The circumstances are different, of course, one involving an elected official and the other a store owner, but I don’t see anywhere to draw a line between the two that makes one act private and the other public.
Justin is correct. The situations are similar and it is not a simple matter of drawing the line between them. I’d like to see an argument that one is more socially significant than the other. Actually, I haven’t heard a tenable argument in defense of Spitzer. It is not about what Spitzer did. It’s about the hypocrisy of being an elected official involved in the prosecution of crimes – of which he himself is committing. The debate as to whether prostitution should or should not be legal is irrelevant. If he felt the law should be changed, he was in a place to pursue that change. He did no such thing. This is not Clinton and Lewinsky. This is ‘politically speaking’ far worse in that Spitzer could no longer be trusted to enforce laws.

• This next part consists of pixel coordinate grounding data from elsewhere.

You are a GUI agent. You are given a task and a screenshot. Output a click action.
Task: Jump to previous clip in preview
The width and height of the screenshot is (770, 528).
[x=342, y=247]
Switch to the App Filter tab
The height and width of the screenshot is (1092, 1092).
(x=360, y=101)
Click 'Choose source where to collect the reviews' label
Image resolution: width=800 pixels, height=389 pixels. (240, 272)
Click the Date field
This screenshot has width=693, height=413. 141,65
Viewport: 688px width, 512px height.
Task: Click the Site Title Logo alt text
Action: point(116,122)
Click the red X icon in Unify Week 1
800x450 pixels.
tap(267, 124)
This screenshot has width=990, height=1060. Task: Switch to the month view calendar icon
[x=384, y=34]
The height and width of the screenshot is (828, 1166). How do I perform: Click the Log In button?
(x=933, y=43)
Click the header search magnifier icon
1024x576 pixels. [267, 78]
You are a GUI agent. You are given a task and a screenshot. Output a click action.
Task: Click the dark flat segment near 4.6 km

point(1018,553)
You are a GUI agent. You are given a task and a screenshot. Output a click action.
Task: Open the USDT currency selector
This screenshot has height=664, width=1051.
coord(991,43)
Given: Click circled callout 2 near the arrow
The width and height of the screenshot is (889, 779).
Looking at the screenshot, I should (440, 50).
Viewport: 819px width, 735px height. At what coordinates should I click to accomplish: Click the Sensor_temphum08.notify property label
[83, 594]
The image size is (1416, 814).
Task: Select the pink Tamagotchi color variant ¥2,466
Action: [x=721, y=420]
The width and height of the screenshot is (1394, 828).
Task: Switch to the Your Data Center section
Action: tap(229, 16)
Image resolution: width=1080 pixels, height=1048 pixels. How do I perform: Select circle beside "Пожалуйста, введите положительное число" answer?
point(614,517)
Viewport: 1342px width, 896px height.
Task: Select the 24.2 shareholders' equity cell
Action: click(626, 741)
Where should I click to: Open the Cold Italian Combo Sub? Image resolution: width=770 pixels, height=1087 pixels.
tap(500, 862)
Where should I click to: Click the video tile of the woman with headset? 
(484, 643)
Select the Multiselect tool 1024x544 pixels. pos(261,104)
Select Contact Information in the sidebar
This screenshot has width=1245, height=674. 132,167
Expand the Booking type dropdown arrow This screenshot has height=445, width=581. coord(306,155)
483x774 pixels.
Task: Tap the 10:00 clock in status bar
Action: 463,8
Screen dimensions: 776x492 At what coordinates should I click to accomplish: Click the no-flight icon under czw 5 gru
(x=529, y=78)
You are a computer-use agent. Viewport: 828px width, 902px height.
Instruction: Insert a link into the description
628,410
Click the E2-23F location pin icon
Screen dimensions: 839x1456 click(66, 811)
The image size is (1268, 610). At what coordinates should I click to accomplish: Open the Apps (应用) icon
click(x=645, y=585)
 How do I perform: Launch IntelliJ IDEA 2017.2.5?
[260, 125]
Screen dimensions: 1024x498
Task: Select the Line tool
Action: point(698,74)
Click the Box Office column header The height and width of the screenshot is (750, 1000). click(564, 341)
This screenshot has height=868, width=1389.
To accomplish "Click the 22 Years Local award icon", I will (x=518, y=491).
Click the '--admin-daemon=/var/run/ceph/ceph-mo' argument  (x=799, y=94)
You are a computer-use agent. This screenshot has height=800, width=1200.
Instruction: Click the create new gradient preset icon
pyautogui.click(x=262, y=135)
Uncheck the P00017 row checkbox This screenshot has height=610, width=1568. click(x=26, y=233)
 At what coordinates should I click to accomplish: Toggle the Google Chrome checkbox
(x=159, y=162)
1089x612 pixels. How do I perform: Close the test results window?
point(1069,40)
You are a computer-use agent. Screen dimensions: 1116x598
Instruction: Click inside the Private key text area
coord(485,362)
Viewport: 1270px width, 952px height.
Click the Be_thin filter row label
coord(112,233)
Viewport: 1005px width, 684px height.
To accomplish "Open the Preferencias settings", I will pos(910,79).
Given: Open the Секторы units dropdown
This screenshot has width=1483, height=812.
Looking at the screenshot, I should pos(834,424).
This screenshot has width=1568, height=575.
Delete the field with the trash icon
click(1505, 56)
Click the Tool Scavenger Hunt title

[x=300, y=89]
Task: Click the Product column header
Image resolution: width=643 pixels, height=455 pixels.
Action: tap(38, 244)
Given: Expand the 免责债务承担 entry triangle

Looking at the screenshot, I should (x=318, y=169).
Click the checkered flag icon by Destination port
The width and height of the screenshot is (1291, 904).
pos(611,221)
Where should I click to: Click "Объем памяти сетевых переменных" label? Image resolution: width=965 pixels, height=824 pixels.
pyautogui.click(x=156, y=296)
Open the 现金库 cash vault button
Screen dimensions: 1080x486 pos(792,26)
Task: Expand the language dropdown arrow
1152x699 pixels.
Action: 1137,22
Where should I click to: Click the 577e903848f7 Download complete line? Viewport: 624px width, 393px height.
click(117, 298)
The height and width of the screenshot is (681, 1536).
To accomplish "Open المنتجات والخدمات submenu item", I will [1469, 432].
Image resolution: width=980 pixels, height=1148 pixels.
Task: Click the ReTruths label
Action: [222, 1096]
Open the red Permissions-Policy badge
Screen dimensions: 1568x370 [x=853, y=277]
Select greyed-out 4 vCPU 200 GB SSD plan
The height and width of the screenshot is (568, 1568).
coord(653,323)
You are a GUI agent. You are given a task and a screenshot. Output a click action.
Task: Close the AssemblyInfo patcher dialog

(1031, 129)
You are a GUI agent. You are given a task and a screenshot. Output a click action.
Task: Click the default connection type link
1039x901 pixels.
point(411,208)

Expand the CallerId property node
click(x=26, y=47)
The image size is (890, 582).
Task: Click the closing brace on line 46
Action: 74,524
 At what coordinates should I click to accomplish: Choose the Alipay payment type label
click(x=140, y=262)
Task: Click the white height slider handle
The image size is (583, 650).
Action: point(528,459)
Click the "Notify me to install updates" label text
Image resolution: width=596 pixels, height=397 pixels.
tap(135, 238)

Of course, the other hypocrisy is the taking of sides based primarily on, in my opinion, political affiliation. If Spitzer had been a Republican, I believe many of the same people defending him would be calling for his head. And vice-versa. It’s always about winning.
Spitzer’s actions were about the arrogance of power – do as I say, not as I do. He can easily be equated to Jimmy Swaggart, Jim Bakker, Larry Craig or David Vitter. He bragged about steamrolling people, and never built the reservoir of goodwill that has enabled other politicians to survive sex scandals.